Scale and Compatibility
One of the big questions with any terrain set is “How well it works with my existing terrain collection”. To be blunt, the Tollingchester stuff is large. It’s not out of scale with any models – an array of potential skirmish models all look in-scale with the building doors and porches, and the market goods from the Wargames Atlantic set that came with The Baron’s War starter look fine as scatter pieces.


It’s only really when put next to some other buildings that the larger scale of the buildings become evident. A Games Workshop Laketown house, another strong contender for Guards scenery, is absolutely dwarfed in comparison.

A cathedral from Printable Scenery, which was the source of files I was going to use to 3d print a Guards board on my modest small holder print farm, is similarly fairly small. It should be the dominant center point in town. Instead, it’s rivaled in size by the Tollingchester bank-guild fortress combo that is, admittedly, one of the larger buildings in question.

What this shapes up as is that Tollingchester is decidedly “Heroic Scale” amongst the pantheon of 28mm terrain. It’s not telling against any particular range of models, but if you’re incorporating it into an existing terrain collection, if might be worth double checking how the buildings will look side by side. Personally, I like the larger look of the buildings – it helps with that feeling for Guards that the city is the setting and one of the characters, and from a pragmatic perspective, it’s easier to build a dense board with larger buildings.

Pricing
The price for the starter set being reviewed here is currently $309, which with current shipping rates is $344 sent to the United States. That’s a substantial price that nets seven buildings, some walls and walkways, market booths, etc. It’s a very strong starter set, but the pricing definitely puts it in the premium category, which is not typically where people put MDF terrain.

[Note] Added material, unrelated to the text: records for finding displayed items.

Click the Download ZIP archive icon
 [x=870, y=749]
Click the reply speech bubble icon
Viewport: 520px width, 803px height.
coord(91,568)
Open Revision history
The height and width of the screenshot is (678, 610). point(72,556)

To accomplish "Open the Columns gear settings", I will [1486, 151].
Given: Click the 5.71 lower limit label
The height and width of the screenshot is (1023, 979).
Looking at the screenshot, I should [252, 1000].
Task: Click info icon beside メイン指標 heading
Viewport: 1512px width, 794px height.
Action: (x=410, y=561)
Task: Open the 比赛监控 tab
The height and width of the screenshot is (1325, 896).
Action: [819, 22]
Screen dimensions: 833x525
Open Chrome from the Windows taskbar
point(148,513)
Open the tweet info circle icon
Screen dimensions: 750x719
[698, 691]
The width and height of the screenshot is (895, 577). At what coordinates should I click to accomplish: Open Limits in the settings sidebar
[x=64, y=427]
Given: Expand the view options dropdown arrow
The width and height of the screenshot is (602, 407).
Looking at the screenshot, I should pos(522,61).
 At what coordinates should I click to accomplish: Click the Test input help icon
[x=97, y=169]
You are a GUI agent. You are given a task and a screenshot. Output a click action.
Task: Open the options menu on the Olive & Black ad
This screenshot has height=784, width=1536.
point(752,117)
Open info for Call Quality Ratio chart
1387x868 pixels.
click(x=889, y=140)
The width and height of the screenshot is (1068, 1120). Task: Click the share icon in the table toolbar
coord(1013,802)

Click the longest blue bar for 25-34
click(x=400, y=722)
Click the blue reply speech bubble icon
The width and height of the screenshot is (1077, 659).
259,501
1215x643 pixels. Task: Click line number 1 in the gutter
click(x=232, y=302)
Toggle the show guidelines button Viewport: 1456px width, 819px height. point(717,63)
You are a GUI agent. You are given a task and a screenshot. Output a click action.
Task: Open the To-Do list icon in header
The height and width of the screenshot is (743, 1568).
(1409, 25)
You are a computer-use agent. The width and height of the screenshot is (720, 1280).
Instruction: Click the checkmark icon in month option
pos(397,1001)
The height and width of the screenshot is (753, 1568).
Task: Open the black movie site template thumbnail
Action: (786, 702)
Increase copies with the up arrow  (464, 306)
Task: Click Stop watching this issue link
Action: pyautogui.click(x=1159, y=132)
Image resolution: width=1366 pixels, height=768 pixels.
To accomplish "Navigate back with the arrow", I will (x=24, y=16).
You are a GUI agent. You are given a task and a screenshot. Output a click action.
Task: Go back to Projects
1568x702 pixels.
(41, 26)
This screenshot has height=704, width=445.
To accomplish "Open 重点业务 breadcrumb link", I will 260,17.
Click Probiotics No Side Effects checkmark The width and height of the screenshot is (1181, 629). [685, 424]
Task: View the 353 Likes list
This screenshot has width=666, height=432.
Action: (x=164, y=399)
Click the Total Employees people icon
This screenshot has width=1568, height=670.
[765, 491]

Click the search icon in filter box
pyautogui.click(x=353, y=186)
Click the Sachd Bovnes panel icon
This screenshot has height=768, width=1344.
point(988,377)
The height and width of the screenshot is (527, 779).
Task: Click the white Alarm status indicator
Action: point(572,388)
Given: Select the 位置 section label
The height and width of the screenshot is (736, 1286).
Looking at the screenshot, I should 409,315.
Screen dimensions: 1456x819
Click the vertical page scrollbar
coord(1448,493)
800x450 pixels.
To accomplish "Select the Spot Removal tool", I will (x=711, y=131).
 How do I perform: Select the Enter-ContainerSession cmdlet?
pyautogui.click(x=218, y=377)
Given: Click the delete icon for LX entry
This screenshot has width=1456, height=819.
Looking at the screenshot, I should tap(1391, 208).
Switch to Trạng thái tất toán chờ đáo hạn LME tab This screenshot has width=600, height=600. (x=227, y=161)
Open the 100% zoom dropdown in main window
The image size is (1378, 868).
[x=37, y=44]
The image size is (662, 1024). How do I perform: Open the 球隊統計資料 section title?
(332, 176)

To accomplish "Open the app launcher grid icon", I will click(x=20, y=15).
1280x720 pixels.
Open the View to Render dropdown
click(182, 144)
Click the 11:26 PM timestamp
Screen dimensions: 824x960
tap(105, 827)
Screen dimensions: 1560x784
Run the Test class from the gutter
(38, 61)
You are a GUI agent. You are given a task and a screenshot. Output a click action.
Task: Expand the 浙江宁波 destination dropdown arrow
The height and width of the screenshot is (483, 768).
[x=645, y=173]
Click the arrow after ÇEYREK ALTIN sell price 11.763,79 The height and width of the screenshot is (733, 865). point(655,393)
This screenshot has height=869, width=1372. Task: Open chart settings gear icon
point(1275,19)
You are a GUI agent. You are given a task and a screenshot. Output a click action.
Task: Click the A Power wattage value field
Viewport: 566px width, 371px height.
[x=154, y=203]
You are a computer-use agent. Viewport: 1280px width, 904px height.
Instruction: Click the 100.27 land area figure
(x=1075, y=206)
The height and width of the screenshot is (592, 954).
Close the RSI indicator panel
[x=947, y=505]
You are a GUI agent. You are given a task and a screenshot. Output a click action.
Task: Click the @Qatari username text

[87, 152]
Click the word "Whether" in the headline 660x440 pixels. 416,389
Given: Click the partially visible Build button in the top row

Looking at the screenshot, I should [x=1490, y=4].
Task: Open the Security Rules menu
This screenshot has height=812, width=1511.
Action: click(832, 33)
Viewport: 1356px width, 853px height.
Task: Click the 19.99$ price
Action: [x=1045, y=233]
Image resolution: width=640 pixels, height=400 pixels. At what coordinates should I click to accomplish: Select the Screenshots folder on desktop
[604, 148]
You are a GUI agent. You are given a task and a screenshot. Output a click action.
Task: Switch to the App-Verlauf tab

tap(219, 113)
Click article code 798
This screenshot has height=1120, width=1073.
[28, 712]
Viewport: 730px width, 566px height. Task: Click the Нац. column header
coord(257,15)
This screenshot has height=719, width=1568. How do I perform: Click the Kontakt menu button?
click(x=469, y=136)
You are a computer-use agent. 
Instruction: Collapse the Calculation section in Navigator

Keeping that in mind, and knowing that I am someone who uses the phrase “the time value of money” unironically at times, I do think the pricing makes sense. In three days, rather than having a pile of assembled terrain that isn’t painted, I am done. I realize I’m the perfect target market for something like this – pressed for time, wanting something finished, and with a tendency to overcommit to terrain projects. With the flexibility of the set, how many games it can work for, etc. I think it’s appealing. Not the most affordable option, but one that has a decent value proposition. I think there’s an especially good case for clubs, game stores and the like where a rugged, minimal effort and flexible table’s worth of terrain will find plenty of use.

Final Thoughts
I confess that I was skeptical of this kit when it came out – I hadn’t picked it up when I picked up basically everything else. My plan was indeed to 3d print the board I needed. I’ve printed that set, and it is currently sitting in a box waiting for painting in my ample free time. Instead, in three days, I have a full, honestly beautiful board of terrain that will work for several games that I can’t wait to play games on. The quality of the graphics are genuinely amazing, the buildings a perfect blend of whimsey and playability, and durable as all get out. But the highest praise I think I can give this set is that, having already worked through sheets and sheets of MDF and about half a bottle of PVA, I’m already looking at two other Tollingchester sets, with the potentially unhinged plan of building Traitor’s Toll University.